Author | : Joseph C. Várilly |
Publisher | : European Mathematical Society |
Total Pages | : 134 |
Release | : 2006 |
Genre | : Mathematics |
ISBN | : 9783037190241 |
Download An Introduction to Noncommutative Geometry Book in PDF, ePub and Kindle
Noncommutative geometry, inspired by quantum physics, describes singular spaces by their noncommutative coordinate algebras and metric structures by Dirac-like operators. Such metric geometries are described mathematically by Connes' theory of spectral triples. These lectures, delivered at an EMS Summer School on noncommutative geometry and its applications, provide an overview of spectral triples based on examples. This introduction is aimed at graduate students of both mathematics and theoretical physics. It deals with Dirac operators on spin manifolds, noncommutative tori, Moyal quantization and tangent groupoids, action functionals, and isospectral deformations. The structural framework is the concept of a noncommutative spin geometry; the conditions on spectral triples which determine this concept are developed in detail. The emphasis throughout is on gaining understanding by computing the details of specific examples. The book provides a middle ground between a comprehensive text and a narrowly focused research monograph. It is intended for self-study, enabling the reader to gain access to the essentials of noncommutative geometry. New features since the original course are an expanded bibliography and a survey of more recent examples and applications of spectral triples.

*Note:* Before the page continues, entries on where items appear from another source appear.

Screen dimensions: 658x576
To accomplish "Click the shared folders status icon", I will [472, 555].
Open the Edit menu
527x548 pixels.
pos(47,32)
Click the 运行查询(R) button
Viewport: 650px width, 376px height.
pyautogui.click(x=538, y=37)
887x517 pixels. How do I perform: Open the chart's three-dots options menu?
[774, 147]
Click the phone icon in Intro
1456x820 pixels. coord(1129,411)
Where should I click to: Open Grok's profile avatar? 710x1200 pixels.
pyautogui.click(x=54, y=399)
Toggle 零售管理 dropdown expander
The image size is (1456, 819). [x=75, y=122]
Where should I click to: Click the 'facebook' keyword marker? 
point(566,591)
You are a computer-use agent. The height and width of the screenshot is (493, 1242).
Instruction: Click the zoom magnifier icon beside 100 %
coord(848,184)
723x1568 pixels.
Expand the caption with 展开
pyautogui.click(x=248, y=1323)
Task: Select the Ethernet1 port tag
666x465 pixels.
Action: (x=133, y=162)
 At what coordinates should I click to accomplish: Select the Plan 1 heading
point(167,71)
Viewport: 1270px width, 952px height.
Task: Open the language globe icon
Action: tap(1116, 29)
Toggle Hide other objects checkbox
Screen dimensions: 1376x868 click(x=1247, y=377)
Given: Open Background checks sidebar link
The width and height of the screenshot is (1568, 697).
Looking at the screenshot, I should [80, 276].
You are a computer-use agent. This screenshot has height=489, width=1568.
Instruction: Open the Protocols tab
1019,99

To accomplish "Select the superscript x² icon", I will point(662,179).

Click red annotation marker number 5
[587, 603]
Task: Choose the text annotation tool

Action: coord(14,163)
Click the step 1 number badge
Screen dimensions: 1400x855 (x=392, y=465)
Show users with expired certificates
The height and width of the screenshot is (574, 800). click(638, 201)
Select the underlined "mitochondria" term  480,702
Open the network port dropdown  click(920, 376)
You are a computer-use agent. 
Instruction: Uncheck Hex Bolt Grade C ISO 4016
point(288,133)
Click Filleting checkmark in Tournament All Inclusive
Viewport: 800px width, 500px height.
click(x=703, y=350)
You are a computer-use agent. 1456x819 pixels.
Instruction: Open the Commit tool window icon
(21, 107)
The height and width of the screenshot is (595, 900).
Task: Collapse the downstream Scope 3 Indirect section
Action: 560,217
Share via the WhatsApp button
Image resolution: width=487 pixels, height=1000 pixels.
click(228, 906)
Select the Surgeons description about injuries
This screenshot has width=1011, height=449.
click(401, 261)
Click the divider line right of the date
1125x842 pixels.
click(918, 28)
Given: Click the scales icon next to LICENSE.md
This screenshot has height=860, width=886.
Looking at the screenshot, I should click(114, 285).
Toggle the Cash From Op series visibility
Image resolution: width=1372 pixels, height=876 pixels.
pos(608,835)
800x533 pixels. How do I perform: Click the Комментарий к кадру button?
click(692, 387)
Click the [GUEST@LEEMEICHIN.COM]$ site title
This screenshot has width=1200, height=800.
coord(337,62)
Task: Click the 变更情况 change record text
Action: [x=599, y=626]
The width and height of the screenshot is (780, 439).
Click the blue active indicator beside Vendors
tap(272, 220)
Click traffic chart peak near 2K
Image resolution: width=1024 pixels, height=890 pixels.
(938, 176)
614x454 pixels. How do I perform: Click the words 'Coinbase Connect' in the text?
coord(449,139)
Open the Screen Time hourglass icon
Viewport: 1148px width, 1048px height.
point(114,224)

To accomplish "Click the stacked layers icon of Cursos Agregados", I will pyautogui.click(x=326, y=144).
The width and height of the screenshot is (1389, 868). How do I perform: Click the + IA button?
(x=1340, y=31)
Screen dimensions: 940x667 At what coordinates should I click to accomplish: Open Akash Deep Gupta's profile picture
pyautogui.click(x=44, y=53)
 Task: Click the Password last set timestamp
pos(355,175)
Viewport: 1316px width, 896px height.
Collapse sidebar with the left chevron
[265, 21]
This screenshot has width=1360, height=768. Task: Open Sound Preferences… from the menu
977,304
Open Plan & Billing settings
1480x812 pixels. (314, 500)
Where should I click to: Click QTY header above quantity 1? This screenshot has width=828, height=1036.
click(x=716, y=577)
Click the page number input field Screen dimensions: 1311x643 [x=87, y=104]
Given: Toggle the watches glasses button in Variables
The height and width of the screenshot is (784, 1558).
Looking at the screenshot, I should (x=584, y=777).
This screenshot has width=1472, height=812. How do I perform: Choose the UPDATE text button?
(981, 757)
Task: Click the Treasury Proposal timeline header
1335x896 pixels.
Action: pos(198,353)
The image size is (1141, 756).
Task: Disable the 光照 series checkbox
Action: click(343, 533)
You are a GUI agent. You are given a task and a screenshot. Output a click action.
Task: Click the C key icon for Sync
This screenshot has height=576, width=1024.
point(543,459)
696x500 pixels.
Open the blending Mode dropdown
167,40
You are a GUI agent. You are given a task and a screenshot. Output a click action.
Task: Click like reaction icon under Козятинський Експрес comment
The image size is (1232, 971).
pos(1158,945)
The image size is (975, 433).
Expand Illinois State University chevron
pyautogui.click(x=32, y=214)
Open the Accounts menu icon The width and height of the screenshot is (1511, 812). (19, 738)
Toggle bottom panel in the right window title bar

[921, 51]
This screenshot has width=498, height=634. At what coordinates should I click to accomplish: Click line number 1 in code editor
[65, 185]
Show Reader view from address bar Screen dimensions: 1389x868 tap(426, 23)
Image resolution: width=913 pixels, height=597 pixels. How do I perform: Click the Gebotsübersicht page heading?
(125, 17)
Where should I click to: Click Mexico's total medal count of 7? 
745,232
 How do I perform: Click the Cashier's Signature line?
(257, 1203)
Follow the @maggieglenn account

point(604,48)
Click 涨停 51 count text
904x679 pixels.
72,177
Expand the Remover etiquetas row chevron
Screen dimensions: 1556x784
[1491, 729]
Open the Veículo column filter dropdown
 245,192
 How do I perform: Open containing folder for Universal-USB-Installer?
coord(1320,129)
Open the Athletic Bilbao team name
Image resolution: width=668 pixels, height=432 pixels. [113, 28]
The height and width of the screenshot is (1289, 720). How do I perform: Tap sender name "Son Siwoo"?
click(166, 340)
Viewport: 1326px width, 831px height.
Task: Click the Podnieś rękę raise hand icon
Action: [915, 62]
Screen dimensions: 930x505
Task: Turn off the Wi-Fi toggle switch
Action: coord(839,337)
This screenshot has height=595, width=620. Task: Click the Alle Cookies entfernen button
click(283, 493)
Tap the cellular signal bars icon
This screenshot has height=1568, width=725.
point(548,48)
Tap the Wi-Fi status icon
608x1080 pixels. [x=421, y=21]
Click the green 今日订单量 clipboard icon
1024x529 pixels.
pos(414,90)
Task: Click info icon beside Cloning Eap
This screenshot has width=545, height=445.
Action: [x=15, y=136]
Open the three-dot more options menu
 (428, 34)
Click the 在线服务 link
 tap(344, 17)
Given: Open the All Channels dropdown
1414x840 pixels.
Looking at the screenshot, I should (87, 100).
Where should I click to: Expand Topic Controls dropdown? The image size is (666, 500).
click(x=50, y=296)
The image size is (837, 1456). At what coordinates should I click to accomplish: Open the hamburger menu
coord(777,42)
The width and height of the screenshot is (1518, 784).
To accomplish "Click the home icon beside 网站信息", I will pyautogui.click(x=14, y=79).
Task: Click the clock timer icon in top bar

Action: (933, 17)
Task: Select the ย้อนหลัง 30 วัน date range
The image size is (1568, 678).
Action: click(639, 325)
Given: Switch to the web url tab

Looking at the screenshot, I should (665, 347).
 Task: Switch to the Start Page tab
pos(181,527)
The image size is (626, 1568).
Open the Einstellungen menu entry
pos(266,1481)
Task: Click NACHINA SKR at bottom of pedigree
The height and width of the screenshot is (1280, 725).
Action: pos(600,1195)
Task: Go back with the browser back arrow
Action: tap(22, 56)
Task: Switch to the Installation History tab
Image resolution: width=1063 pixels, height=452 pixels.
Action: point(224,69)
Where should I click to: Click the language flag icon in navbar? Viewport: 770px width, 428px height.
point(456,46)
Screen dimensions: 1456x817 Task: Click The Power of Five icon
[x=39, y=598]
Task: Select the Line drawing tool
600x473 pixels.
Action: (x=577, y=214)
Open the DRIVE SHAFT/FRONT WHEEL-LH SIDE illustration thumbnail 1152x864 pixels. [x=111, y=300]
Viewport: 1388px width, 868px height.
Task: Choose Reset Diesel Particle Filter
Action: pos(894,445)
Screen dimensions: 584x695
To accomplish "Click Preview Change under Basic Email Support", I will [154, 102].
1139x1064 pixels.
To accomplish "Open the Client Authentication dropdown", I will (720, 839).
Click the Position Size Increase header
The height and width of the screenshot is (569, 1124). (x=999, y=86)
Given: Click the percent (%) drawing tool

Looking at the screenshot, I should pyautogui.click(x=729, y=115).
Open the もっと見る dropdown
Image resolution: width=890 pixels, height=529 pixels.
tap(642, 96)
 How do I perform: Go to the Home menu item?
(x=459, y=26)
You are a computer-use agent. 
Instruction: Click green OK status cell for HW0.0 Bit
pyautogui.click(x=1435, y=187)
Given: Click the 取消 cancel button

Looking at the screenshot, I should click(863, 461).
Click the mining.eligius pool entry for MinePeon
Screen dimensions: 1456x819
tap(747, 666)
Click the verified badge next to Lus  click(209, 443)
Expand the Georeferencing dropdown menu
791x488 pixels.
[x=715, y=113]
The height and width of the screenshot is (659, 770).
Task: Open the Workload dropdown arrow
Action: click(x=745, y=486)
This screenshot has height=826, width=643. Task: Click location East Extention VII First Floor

Author | : Heather A. Harrington |
Publisher | : American Mathematical Soc. |
Total Pages | : 277 |
Release | : 2017-03-16 |
Genre | : Commutative algebra -- Computational aspects and applications -- Applications of commutative algebra (e.g., to statistics, control theory, optimization, etc.) |
ISBN | : 1470423219 |
Download Algebraic and Geometric Methods in Discrete Mathematics Book in PDF, ePub and Kindle
This volume contains the proceedings of the AMS Special Session on Algebraic and Geometric Methods in Applied Discrete Mathematics, held on January 11, 2015, in San Antonio, Texas. The papers present connections between techniques from “pure” mathematics and various applications amenable to the analysis of discrete models, encompassing applications of combinatorics, topology, algebra, geometry, optimization, and representation theory. Papers not only present novel results, but also survey the current state of knowledge of important topics in applied discrete mathematics. Particular highlights include: a new computational framework, based on geometric combinatorics, for structure prediction from RNA sequences; a new method for approximating the optimal solution of a sum of squares problem; a survey of recent Helly-type geometric theorems; applications of representation theory to voting theory and game theory; a study of fixed points of tensors; and exponential random graph models from the perspective of algebraic statistics with applications to networks. This volume was written for those trained in areas such as algebra, topology, geometry, and combinatorics who are interested in tackling problems in fields such as biology, the social sciences, data analysis, and optimization. It may be useful not only for experts, but also for students who wish to gain an applied or interdisciplinary perspective.